On September 23, Iran’s President Mahmoud Ahmadinejad will be speaking at the United Nations. He should be arrested.
This isn’t just my opinion, but that of a coalition including victims of genocide, representatives from Darfur and Rwanda, who will join Ambassador Richard Holbrook, among other distinguished diplomats, jurists, and scholars, at a conference in Washington, DC that same day. They will call for his arrest.
The charge will be the incitement to genocide.
Ahmadinejad has broken international law. His actions were condemned by the U.S. House of Representatives when, in June, it passed a Resolution (HCon Res21) “Calling on the United Nations Security Council to charge Iranian leader Mahmoud Ahmadinejad with violating the 1948 Convention on the Prevention and Punishment of the Crime of Genocide and United Nations Charter because of his calls for the destruction of Israel.”
A team led by Irwin Cotler, a Canadian Member of Parliament who was Minister of Justice and Attorney General of Canada, has concluded that Amadinejad’s rhetoric “constitutes a blatant violation of the anti-incitement clauses of the Convention on Genocide. Cotler will use the event to release the “Responsibility to Protect (R2P) Petition which calls on all States to bring Amadinejad’s Iran to justice under international law.
Nor is this the view of a handful of legal scholars. Australian Prime Minister Kevin Rudd and Canadian Prime Minister Stephen Harper have both characterized Amadinejad’s language as genocidal.
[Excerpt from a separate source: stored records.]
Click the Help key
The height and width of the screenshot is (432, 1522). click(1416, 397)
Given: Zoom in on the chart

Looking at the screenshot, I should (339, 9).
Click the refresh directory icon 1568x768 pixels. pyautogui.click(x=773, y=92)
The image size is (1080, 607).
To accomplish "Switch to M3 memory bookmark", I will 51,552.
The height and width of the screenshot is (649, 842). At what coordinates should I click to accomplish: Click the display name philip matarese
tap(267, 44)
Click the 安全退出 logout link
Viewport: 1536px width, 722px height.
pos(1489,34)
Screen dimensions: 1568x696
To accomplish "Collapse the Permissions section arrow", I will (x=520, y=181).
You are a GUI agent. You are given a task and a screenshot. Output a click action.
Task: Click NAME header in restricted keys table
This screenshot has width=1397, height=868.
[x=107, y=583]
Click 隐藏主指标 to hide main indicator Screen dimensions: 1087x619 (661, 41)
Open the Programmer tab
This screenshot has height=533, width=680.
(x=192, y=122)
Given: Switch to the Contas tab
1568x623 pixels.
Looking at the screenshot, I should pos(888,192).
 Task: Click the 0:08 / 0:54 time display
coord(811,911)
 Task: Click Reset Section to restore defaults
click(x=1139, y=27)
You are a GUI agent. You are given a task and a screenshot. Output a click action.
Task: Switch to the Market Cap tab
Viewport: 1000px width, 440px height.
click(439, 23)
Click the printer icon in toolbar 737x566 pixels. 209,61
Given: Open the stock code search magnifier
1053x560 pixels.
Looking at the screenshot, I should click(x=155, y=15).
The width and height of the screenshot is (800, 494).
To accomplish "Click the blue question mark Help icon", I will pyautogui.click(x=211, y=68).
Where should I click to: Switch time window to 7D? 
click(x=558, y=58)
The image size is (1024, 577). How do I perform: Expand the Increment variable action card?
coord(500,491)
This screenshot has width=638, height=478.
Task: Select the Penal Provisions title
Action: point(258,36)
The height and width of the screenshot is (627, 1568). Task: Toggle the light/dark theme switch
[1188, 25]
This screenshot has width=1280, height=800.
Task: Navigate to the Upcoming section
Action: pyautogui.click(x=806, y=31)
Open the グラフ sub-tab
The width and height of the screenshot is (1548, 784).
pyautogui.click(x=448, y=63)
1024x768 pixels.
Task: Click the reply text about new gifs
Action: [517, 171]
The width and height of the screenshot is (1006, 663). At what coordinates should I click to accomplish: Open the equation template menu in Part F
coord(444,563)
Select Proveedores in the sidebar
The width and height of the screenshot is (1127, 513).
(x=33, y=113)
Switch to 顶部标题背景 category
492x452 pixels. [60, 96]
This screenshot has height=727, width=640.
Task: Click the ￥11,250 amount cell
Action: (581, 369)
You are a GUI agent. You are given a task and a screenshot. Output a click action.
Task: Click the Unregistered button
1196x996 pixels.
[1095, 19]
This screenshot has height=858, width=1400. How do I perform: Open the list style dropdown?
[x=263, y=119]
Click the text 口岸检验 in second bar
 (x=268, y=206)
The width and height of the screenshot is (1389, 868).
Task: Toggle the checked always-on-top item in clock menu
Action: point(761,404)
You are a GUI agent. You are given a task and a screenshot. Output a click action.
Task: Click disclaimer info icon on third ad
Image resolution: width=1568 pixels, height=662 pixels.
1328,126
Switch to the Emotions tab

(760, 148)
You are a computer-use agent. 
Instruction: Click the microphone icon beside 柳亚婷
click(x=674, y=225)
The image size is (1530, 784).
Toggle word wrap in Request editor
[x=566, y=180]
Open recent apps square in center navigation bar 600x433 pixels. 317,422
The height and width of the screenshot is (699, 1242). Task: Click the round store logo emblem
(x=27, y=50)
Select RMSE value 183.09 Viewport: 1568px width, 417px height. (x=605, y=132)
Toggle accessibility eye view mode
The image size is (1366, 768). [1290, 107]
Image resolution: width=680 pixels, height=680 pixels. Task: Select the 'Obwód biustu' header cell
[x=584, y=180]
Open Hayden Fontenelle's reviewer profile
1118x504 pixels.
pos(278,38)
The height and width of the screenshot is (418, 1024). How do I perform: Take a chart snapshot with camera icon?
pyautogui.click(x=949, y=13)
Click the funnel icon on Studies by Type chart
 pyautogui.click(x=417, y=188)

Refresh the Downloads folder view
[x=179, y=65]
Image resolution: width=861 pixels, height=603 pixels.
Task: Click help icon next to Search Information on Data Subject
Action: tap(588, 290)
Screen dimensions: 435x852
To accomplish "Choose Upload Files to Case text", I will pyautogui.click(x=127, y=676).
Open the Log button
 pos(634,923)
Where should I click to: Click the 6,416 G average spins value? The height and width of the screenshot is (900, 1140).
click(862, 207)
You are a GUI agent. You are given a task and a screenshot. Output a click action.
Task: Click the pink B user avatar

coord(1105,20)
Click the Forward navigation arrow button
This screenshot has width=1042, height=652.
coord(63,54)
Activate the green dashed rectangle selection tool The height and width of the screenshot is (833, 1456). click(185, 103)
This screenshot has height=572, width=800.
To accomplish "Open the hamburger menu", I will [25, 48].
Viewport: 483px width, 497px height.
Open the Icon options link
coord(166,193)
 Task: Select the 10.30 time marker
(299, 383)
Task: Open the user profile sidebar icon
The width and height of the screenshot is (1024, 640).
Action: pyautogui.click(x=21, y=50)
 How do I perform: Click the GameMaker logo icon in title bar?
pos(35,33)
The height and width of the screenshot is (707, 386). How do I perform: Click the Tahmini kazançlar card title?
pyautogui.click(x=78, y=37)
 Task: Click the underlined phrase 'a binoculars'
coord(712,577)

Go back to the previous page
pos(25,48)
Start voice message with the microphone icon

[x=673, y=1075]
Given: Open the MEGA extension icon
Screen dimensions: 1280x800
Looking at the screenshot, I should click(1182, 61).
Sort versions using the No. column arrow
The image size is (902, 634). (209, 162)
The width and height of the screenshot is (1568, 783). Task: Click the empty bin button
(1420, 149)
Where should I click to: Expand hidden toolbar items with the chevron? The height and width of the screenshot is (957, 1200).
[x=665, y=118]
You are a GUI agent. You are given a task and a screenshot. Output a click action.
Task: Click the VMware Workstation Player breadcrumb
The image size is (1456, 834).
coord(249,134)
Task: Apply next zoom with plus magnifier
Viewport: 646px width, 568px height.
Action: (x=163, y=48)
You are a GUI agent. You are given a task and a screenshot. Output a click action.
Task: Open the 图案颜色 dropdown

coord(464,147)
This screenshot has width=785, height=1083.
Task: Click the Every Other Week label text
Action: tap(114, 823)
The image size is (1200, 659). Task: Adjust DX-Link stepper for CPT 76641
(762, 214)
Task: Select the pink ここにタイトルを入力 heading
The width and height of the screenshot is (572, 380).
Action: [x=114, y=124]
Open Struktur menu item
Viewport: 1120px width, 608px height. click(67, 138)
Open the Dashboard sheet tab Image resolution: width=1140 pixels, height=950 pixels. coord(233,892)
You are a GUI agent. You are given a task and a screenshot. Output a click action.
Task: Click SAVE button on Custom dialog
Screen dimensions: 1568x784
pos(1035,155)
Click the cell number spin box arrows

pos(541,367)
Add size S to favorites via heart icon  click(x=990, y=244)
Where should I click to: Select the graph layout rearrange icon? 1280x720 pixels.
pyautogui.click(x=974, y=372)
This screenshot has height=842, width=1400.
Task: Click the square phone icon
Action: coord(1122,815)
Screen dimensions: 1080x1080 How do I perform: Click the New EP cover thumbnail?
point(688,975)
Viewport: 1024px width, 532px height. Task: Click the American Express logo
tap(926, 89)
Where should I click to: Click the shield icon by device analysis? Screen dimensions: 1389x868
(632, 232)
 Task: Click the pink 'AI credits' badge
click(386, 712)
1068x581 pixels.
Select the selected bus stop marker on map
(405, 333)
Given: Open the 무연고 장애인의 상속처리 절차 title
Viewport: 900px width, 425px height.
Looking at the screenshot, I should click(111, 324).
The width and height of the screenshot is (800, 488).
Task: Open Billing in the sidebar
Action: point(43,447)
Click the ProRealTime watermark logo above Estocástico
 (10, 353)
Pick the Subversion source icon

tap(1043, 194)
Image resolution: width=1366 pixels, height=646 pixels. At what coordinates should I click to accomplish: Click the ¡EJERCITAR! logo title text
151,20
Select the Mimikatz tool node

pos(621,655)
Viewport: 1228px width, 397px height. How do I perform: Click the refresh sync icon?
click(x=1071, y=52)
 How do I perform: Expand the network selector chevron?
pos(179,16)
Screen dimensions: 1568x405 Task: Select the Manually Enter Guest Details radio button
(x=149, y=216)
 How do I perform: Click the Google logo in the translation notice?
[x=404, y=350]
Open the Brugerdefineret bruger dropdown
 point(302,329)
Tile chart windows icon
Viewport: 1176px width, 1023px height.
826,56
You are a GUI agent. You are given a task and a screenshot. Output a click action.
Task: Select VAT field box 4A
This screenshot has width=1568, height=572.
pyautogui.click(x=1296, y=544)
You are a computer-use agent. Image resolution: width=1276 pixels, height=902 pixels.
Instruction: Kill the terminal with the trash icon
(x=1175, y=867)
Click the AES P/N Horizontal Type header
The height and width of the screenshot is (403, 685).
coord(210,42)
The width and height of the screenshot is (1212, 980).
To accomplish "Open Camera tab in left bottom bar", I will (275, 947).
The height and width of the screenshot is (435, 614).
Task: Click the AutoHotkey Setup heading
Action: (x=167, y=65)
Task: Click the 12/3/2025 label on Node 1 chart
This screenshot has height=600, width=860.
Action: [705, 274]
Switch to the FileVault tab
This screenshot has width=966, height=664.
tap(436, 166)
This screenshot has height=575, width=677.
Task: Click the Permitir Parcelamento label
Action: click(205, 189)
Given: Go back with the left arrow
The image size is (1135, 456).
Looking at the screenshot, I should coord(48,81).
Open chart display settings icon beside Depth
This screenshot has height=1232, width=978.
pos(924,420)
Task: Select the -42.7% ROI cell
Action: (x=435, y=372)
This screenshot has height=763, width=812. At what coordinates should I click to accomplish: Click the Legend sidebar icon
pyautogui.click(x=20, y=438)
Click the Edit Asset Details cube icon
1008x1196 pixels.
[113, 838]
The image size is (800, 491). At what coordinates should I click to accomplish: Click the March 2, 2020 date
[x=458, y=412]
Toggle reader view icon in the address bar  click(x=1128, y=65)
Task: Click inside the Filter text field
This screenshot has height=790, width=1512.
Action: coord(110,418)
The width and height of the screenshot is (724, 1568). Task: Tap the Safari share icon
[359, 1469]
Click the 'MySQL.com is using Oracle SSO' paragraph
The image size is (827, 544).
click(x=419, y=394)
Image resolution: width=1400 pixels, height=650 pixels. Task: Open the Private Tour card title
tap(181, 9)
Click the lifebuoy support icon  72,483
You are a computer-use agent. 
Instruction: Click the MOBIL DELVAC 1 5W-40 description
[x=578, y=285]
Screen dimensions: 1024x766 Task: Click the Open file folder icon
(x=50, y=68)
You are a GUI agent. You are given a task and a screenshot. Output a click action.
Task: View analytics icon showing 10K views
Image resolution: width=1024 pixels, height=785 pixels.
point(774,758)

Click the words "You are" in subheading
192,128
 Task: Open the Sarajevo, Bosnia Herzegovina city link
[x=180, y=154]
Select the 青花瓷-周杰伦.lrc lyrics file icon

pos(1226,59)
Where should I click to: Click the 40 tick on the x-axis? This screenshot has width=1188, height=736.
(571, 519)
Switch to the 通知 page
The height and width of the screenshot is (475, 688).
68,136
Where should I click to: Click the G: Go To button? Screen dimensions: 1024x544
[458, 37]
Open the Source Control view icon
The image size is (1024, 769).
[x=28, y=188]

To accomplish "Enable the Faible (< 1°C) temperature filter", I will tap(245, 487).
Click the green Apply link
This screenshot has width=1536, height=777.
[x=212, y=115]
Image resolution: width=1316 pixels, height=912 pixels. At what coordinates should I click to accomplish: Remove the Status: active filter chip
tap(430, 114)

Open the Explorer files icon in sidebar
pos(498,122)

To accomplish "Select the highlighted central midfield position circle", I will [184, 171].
Prof. Gregory Stanton, formerly of the U.S. Department of State and the president of the International Association of Genocide Scholars, is a signatory to the initiative.
How many times do we have to hear Amadinejad call for the destruction of Israel and the Israeli people? How many times do we have to listen to other Iranian leaders assert that they intend to destroy Israel?
The arrest of Ahmadinejad would send a message to Iran's leaders and the despots of the world that they, too, would be subject to international law if they engage in similar acts of incitement.
Seize Ahmadinejad the moment he steps off the grounds of the United Nations. Arrest him and hold him for action by an international court of justice.
That action alone might prevent a second Holocaust and put an end to the genocide going on in Darfur, Sudan.
There is precedent to take such action. Slobodan Milosevic was indicted by the International Criminal Tribunal in 2001 for having incited the killing of some 200,000 Muslims during the war by the Serbs in Bosnia. He had, the court said, “command responsibility” as President of Serbia. He termed the action “ethnic cleansing”, a phrase that has entered into language describing genocide.
There is a catch, though. The United Nations has proven itself indifferent or incapable of taking any action against genocides as we already know from their failures in Cambodia, Rwanda, and currently with regard to the Sudan. It has failed to put a stop to Iran’s intention to have nuclear weapons.
And the United Nations is obsessively opposed to Israel, spending endless hours on resolutions condemning it while ignoring the actual horrors occurring elsewhere in the world.
That leaves only the United States that has the capacity to see Ahmadinejad brought to trial.
In 1989, during the previous Bush administration, the U.S. invaded Panama and arrested Manuel Noriega. A dictator in charge of its government, the U.S. brought him to trial for drug trafficking and he is in an American jail still today.
What prevents us from bringing Ahmadinejad to justice before an international court and before the court of world opinion? Nothing but the will to do it.
What prevents us from bringing Ahmadinejad to justice before an international court and before the court of world opinion? Nothing but the will to do it.
1 comment:
I still believe, and I think the US government also still believes, that Ahmadinejad was also one of the "students" that seized our embassy in Tehran in 1979.
By all rights, then, he should be arrested and put on trial as soon as he sets foot in the USA -- regardless of his diplomatic passport (since he violated them himself by taking the hostages).
I believe the only reason this has not already happened is that it would tick off the UN. I say, go ahead and do it anyway.
If we're lucky, maybe the UN will decide to move their HQ to Geneva or Nairobi. They're an organization run by and for the dictators of the world, so good riddance to 'em!